Who Failed Phoebe Prince?
High school was hell for 15-year-old Phoebe Prince, but it didn’t have to be deadly.
SUPERINTENDENT GUS SAYER ISSUED the recorded message directly to all students and staff by 9:45 p.m., a feeble attempt at outrunning the South Hadley High School rumor mill. “On Thursday afternoon, we received the heartbreaking news that one of our freshman students died unexpectedly…,” he said. But the town of South Hadley just isn’t that big. Many people already knew that Phoebe Prince was dead.

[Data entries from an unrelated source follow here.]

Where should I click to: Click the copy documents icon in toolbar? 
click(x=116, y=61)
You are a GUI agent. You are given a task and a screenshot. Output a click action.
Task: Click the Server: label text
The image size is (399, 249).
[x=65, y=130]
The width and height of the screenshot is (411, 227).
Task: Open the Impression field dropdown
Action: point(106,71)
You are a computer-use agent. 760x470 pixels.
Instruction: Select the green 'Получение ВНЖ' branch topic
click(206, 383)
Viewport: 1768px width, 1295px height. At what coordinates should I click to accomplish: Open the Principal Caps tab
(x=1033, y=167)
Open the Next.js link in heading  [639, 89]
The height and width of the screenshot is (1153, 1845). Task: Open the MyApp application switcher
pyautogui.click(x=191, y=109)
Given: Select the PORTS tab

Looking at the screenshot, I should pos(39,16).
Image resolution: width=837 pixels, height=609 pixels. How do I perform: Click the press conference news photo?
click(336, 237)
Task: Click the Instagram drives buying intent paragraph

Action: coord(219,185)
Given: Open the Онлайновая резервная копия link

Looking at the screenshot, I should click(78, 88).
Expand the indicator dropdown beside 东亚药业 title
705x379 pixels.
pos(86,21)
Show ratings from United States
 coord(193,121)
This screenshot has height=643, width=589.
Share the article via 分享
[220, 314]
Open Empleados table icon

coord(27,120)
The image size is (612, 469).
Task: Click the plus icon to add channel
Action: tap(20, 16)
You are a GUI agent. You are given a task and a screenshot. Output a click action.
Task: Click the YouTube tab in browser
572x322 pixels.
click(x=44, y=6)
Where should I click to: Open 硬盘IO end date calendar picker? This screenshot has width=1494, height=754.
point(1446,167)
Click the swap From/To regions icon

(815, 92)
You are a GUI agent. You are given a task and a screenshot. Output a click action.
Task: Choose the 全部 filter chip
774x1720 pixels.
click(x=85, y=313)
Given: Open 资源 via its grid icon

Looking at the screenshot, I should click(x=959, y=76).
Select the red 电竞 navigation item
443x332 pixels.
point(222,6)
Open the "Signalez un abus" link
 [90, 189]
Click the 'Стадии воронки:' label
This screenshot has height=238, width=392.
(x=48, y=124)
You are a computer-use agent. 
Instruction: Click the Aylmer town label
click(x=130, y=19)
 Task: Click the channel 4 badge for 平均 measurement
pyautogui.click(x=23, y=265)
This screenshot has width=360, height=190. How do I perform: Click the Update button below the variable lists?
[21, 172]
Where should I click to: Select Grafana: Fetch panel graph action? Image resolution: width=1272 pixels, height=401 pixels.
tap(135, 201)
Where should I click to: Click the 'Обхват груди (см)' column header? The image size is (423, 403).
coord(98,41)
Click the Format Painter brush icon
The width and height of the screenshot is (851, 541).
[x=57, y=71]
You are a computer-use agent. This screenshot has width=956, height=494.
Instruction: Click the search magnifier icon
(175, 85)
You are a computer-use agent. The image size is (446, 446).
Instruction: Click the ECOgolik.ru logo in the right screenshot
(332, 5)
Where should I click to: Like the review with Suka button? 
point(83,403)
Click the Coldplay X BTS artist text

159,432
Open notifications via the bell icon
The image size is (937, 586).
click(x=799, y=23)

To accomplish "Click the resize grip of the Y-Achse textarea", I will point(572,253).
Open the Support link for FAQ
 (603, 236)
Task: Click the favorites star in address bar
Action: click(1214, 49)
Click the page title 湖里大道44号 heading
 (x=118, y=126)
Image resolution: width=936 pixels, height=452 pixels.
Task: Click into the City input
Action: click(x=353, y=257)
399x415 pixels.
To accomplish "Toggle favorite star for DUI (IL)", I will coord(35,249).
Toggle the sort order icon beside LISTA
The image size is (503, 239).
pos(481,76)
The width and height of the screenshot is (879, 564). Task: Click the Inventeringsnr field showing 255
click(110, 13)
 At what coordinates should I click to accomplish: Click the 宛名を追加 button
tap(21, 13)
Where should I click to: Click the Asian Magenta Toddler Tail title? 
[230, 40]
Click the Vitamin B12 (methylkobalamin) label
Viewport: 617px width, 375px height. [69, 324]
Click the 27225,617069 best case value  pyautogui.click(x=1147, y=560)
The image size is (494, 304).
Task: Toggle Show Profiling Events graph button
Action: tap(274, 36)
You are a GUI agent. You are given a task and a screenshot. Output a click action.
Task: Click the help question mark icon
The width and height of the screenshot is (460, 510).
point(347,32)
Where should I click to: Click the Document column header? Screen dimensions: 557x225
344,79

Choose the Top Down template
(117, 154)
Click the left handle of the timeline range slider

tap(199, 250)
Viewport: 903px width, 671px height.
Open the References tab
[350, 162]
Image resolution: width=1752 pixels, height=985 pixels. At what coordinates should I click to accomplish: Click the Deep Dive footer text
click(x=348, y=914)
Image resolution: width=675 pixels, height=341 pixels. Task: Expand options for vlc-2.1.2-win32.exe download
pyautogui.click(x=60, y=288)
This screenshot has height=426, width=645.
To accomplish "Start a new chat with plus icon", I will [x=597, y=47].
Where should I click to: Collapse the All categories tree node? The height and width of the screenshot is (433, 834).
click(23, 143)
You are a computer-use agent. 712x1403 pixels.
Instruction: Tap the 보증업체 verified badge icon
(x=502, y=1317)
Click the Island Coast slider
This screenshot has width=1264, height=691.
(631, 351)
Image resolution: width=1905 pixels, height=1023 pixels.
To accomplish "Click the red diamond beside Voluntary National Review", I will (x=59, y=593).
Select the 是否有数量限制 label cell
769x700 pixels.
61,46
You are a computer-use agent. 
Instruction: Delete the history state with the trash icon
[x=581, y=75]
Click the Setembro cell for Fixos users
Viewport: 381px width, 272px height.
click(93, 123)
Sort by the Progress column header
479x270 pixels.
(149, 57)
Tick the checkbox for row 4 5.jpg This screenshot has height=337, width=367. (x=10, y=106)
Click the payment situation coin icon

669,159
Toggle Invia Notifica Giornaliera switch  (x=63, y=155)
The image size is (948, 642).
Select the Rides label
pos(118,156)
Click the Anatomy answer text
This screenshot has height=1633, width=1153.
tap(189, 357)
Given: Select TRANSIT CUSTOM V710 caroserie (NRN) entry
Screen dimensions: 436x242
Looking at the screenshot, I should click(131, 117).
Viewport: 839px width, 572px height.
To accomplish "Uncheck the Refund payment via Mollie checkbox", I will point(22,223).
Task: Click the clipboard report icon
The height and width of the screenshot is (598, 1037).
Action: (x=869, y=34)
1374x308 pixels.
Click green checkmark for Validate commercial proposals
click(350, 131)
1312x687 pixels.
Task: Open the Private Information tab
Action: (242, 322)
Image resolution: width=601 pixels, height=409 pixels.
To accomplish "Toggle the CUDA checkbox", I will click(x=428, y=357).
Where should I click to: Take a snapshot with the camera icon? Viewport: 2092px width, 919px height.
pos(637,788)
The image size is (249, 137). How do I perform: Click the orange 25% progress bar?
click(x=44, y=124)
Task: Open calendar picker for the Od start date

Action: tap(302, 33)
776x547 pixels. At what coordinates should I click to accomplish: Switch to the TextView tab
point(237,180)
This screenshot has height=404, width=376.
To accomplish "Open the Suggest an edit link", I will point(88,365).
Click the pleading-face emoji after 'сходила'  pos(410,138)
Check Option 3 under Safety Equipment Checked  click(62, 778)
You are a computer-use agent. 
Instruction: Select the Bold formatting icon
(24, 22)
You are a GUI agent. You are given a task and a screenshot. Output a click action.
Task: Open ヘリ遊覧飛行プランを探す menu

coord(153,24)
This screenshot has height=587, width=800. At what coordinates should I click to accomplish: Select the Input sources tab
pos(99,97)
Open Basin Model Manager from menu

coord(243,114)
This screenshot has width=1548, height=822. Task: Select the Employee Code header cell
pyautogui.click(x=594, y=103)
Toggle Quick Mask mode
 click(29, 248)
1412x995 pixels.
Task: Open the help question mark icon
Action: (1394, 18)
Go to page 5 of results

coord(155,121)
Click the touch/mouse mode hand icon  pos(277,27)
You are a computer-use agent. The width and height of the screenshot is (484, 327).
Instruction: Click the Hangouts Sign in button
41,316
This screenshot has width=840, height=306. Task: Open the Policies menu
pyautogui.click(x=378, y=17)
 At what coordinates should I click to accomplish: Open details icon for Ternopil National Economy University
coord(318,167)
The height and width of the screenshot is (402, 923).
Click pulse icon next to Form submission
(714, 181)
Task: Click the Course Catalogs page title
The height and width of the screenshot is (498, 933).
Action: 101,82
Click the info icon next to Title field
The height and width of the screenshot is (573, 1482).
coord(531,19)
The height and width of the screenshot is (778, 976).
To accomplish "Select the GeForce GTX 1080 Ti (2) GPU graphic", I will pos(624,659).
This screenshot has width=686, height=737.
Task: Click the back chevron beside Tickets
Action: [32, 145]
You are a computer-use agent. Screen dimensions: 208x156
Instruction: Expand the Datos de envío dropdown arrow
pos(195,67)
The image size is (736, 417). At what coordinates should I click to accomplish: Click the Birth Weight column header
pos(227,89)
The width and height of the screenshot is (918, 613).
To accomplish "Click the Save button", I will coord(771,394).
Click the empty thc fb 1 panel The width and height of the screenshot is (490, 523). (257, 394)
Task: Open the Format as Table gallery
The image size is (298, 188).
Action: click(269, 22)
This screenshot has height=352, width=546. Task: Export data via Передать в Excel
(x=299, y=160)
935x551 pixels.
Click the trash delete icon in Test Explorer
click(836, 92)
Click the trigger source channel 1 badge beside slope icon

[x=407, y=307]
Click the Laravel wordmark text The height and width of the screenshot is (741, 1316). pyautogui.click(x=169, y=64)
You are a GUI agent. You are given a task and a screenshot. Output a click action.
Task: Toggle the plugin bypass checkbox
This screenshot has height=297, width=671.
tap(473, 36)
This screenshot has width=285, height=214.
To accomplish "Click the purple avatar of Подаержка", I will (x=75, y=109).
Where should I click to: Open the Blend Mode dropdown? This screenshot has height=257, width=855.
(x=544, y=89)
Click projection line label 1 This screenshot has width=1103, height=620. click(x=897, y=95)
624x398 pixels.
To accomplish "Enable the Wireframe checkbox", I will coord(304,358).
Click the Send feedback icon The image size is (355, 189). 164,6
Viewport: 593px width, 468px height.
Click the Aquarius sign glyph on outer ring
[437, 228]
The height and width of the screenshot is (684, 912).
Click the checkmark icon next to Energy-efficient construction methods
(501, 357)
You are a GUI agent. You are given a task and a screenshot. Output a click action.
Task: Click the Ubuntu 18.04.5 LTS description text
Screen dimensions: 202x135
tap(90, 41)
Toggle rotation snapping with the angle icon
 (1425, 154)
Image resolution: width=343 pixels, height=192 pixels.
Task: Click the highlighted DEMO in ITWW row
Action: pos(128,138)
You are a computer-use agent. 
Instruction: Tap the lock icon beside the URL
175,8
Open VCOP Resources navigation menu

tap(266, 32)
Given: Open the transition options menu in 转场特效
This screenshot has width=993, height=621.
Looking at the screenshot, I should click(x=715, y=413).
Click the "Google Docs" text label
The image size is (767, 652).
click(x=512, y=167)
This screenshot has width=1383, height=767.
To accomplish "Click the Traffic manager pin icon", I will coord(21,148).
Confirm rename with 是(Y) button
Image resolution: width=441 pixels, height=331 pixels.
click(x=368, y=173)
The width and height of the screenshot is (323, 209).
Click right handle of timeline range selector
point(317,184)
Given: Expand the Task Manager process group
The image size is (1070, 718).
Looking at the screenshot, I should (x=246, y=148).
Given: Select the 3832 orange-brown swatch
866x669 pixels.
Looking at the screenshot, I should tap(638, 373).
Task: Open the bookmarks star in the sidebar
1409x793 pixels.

And by Friday’s student-run candlelight vigil, held on the SHHS softball field, the local papers were reporting what students had known for weeks: School, for Phoebe, had become beyond miserable. “Teenager Bullied to Death,” the headlines would read, and “…Phoebe Prince, 15, Suspected of Committing Suicide Because of Bullying.”
[sidebar]During the following days, before the increasing presence of news cameras and reporters became something for residents of this Springfield suburb to dread and disavow, several students spoke candidly about bullying, almost as if it’s a fact of life. “A lot of people say stuff anonymously…so you don’t even know who’s saying it,” junior Becky Brouillard told one NBC affiliate, referring to texting and online posts. “They can talk over a keyboard but they’ll never say it to your face.” At school the next day, one of the teens who would later be accused of tormenting Phoebe slammed Becky’s head, not so anonymously, into a locker.
THEY CALL IT THE HAPPY VALLEY. The ’burbs of Springfield lie in the shadow of the Holyoke and Tom mountain ranges and host the “Five Colleges”: Amherst, Hampshire, Smith, UMass Amherst, and Mount Holyoke. South Hadley, home of the last, is a resolutely middle-class, predominantly white town of 17,000 bordering the Connecticut River, and is one of the least pretentious among its neighbors. Most people live in South Hadley either because they have roots there or work at the college. “South Hadley is a nice, friendly place to live,” says Jennifer Carleton, a real estate paralegal and mother of two who has lived in the town her entire life. “Most of us were born here and chose to have a family here. We’re invested in keeping it a good place to be.” Carleton, like many locals, learned about Phoebe’s death before it made the news — her sister-in-law once lived in the apartment the Prince family rented.
South Hadley has also been an enclave for Irish immigrants. Phoebe and her 12-year-old sister, Lauren, moved there in August from the Irish seaside village of Fanore with their mom, American-born Anne O’Brien Prince. Anne’s husband, Jeremy, a gardener, stayed behind with the older children, Bridget, Tessa, and Simon. It’s not clear what prompted the move. “Anne and Jeremy wanted to give their daughters a whole different experience, in a positive way,” says Darby O’Brien, a family friend and SHHS parent who came forward in the aftermath of Phoebe’s death to speak about the Princes. “South Hadley is a very comforting community for people from Ireland.”